Tale contenuto della clausola, tipica dei contratti di noleggio e quindi da lungo tempo ben tipicizzata negli usi marittimi (5), non sembra essere stata adeguatamente valutata dalla corte di cassazione, la quale ha ritenuto che la relativa facoltà non possa essere esercitata "se, dopo la scadenza di detto termine ma prima che il noleggiatore abbia espresso la propria volontà di recedere, il noleggiante abbia messo la nave  a disposizione del noleggiatore, formulando la c.d. "dichiarazione di prontezza" (notice of readiness)" (6).

In realtà, così non è. Salvo i casi in cui il noleggiatore è tenuto a dichiarare in anticipo la propria volontà (7), in genere la facoltà di attivare la clausola del cancello prevista a favore del noleggiatore può essere esercitata non soltanto fino al momento ma anche nel momento in cui la nave gli è messa a disposizione (8). In altre parole, la notice of readiness non funge da dichiarazione effettuata la quale la clausola del cancello diviene ipso jure inoperativa. Il noleggiatore, infatti, può in quel momento, di fronte ed in risposta all'avviso di prontezza, validamente risolvere il contratto di noleggio sulla base della clausola di cancello.
 
Ovviamente, la esatta configurazione dei tempi di operatività non può non incidere sulla sua esatta qualificazione giuridica. Si è a lungo discusso se tale clausola debba essere inquadrata nell'ambito del recesso o della risoluzione contrattuale (9).

La sentenza in esame, sulla base di una inesatta identificazione del contenuto della clausola, inquadra tale pattuizione nell'ambito del recesso (10). Secondo la suprema corte la clausola di cancello costituirebbe a favore del noleggiatore una facoltà di recesso, esercitabile soltanto, ai sensi dell'art. 1373 cod. civ., finché il contratto non abbia avuto principio di esecuzione (11).

● Righe salvate:
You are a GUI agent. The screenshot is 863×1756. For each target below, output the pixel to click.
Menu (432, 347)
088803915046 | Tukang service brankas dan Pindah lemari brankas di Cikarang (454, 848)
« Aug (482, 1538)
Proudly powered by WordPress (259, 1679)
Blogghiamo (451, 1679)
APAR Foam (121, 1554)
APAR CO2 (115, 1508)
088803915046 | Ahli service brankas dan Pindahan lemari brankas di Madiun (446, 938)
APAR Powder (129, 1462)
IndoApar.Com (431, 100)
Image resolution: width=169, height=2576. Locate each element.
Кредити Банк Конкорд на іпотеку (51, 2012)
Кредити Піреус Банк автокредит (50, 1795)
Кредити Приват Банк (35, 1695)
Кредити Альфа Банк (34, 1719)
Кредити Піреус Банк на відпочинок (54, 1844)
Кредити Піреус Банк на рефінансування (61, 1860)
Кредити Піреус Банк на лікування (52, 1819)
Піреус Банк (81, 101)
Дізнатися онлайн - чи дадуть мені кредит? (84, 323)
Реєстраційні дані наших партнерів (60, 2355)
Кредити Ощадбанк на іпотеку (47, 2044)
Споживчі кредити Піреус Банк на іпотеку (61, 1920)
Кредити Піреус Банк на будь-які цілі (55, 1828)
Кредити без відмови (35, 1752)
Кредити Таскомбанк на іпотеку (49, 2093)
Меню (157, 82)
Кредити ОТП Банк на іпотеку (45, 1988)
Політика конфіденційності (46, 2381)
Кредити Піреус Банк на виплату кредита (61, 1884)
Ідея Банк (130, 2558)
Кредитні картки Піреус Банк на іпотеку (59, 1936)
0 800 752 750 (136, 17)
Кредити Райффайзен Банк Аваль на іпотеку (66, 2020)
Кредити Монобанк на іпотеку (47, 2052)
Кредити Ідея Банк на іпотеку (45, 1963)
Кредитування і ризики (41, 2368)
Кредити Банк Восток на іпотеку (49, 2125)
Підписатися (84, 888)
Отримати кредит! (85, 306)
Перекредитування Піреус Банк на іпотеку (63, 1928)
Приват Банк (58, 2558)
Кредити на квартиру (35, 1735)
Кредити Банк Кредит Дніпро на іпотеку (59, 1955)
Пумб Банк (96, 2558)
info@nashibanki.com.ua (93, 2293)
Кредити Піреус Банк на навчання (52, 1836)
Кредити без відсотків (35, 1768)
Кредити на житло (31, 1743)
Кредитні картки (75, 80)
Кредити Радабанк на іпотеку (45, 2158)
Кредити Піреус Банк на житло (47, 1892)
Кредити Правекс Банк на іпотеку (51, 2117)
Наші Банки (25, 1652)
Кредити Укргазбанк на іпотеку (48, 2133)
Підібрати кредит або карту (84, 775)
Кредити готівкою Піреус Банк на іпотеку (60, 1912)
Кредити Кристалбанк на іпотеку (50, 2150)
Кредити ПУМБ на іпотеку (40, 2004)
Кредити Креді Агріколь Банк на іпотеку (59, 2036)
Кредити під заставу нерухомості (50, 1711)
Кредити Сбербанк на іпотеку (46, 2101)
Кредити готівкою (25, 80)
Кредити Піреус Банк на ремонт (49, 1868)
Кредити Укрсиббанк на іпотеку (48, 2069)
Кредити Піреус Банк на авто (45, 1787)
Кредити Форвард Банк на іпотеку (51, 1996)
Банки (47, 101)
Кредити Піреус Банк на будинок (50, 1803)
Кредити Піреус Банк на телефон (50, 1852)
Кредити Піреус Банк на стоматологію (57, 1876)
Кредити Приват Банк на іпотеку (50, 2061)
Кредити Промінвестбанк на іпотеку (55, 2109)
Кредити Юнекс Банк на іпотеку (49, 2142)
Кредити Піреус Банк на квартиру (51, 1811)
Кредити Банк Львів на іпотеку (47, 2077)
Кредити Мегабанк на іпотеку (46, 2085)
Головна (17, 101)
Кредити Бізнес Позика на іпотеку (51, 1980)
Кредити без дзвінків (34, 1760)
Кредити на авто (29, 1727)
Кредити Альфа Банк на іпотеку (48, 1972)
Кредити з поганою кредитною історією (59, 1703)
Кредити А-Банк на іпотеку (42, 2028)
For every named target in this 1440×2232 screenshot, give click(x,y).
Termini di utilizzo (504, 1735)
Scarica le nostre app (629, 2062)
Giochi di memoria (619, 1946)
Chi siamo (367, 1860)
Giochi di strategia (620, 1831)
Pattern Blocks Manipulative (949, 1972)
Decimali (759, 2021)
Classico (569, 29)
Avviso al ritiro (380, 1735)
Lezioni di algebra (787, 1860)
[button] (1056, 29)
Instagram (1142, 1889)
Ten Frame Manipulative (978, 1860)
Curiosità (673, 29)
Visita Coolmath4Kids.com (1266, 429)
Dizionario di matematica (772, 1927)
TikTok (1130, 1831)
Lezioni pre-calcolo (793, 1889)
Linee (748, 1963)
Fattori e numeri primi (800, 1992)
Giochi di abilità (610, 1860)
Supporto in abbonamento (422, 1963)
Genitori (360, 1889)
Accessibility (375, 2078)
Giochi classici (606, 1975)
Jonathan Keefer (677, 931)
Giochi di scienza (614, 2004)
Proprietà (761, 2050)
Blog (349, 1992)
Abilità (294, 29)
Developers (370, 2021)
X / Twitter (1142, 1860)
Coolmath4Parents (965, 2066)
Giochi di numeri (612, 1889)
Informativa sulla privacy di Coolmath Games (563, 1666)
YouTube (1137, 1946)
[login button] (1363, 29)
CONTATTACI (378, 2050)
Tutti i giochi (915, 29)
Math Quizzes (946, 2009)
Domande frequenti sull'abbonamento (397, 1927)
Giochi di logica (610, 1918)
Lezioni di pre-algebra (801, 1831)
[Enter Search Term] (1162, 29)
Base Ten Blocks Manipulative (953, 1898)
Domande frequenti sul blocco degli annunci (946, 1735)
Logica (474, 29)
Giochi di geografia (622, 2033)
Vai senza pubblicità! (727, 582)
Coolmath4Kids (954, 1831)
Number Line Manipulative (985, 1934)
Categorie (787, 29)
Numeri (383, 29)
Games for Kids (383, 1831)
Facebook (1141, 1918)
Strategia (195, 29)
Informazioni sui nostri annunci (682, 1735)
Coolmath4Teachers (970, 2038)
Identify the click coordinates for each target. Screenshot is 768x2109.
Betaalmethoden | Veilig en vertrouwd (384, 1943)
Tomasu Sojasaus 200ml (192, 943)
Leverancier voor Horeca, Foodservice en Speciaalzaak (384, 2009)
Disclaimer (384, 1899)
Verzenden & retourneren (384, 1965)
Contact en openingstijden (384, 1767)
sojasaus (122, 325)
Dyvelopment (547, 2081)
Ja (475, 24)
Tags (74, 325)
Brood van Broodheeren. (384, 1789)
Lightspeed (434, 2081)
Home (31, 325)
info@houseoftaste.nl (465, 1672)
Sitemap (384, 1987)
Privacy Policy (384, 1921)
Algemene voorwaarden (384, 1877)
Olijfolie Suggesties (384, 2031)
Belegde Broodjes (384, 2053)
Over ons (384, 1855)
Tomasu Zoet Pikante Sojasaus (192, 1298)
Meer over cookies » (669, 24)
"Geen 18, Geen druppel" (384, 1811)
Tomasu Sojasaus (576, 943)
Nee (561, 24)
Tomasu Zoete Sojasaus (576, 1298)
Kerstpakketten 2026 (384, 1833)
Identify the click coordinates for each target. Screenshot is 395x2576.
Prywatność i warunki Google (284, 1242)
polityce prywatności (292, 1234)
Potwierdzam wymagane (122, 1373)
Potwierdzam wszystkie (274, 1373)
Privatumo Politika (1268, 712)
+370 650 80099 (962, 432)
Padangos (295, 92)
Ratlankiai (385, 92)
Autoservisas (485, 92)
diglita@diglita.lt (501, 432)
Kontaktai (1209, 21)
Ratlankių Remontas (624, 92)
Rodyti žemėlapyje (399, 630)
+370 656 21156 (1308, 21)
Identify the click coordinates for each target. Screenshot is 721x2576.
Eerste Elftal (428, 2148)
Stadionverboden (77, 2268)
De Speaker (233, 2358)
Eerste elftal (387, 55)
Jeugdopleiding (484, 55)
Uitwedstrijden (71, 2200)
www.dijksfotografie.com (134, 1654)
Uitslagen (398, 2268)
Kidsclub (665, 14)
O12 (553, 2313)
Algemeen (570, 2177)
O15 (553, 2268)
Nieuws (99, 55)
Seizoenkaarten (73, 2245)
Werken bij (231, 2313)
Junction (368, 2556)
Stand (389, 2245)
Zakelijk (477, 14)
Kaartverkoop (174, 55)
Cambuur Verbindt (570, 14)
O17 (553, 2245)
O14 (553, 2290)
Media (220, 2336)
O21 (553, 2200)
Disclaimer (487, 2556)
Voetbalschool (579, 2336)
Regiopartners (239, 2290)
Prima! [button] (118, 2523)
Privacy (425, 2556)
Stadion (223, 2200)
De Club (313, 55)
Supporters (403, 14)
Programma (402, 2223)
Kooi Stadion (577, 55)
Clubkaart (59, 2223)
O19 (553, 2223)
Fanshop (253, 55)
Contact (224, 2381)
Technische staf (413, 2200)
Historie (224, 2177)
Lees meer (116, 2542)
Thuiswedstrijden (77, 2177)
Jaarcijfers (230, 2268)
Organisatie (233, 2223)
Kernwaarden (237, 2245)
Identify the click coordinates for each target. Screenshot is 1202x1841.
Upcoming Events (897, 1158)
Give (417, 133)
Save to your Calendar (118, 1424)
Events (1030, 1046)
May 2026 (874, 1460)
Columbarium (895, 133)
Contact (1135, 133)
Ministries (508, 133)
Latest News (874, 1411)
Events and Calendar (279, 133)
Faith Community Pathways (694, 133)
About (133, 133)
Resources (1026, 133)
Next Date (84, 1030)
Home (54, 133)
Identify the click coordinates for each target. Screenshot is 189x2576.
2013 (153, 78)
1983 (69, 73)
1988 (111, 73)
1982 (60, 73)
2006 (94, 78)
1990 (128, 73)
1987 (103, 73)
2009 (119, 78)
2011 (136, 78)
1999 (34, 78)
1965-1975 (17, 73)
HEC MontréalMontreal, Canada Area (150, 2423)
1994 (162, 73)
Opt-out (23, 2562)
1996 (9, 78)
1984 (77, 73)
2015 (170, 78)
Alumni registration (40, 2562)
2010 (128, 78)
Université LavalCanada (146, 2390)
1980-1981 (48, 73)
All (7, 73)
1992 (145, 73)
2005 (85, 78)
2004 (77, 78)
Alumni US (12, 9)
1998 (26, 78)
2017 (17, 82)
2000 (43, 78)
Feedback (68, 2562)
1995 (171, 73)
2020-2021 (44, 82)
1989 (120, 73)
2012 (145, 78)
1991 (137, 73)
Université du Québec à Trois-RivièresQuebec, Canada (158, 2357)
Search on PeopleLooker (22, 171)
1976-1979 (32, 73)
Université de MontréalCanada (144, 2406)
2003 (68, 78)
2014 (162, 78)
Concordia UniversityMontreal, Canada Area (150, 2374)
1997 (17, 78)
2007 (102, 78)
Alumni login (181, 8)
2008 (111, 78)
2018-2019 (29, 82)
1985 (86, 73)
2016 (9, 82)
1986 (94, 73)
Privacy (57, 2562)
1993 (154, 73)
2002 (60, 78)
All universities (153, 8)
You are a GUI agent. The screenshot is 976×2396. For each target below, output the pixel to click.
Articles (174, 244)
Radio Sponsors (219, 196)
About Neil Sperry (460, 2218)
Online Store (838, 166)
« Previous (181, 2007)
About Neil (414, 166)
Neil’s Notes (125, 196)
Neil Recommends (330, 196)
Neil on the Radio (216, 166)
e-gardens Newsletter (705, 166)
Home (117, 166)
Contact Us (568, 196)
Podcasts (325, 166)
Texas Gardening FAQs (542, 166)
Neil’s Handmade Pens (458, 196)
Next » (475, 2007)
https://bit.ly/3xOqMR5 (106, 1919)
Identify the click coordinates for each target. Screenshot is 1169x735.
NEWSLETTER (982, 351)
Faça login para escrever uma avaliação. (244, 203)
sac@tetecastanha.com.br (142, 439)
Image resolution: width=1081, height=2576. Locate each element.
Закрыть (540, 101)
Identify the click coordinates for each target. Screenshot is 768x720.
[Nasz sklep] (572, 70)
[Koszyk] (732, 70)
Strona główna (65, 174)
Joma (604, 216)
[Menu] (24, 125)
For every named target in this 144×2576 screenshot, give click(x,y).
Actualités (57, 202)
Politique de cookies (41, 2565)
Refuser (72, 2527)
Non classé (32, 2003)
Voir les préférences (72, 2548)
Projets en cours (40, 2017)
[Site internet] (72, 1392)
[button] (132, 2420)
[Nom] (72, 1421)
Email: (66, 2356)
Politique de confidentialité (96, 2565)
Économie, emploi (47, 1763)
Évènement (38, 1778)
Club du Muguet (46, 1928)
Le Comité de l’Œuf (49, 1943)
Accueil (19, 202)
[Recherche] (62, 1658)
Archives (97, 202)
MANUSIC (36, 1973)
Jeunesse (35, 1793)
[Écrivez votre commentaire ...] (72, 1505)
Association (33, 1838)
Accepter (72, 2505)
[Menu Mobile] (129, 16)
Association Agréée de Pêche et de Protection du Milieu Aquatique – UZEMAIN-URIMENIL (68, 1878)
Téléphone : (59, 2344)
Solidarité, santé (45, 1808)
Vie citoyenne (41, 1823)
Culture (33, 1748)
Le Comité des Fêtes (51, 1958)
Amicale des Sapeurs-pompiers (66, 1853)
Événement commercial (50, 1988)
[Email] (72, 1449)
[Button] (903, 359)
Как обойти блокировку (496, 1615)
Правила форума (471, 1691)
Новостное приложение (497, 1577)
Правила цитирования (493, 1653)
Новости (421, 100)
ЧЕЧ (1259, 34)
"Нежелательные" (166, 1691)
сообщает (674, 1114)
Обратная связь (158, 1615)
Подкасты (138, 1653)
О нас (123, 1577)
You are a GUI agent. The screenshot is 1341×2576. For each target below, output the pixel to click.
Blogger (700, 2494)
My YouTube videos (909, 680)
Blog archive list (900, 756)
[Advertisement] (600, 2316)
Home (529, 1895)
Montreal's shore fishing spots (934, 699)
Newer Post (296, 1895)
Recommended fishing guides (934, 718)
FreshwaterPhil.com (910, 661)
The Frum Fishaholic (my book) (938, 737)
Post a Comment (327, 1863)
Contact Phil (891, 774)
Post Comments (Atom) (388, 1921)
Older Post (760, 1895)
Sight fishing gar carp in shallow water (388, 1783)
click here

● Obiettivi:
a - Rispondi alle domande sul testo relativo alla clausola di cancello, contrassegnando le risposte con (i), (ii), (iii).
(i) Secondo la corte di cassazione, quale dichiarazione del noleggiante impedisce al noleggiatore di esercitare la facoltà prevista dalla clausola?
(ii) In quale ambito la sentenza in esame inquadra la clausola di cancello?
(iii) Secondo la suprema corte, fino a quando è esercitabile la facoltà di recesso del noleggiatore?
b - Traduci in inglese questa frase del testo sulla clausola di cancello: "Il noleggiatore, infatti, può in quel momento, di fronte ed in risposta all'avviso di prontezza, validamente risolvere il contratto di noleggio sulla base della clausola di cancello."

● Risposte:
a -
(i) La "dichiarazione di prontezza" (notice of readiness), con cui il noleggiante mette la nave a disposizione del noleggiatore.
(ii) Nell'ambito del recesso.
(iii) Finché il contratto non abbia avuto principio di esecuzione, ai sensi dell'art. 1373 cod. civ.

b - Indeed, at that moment the charterer may, faced with and in response to the notice of readiness, validly terminate the charter contract on the basis of the cancelling clause.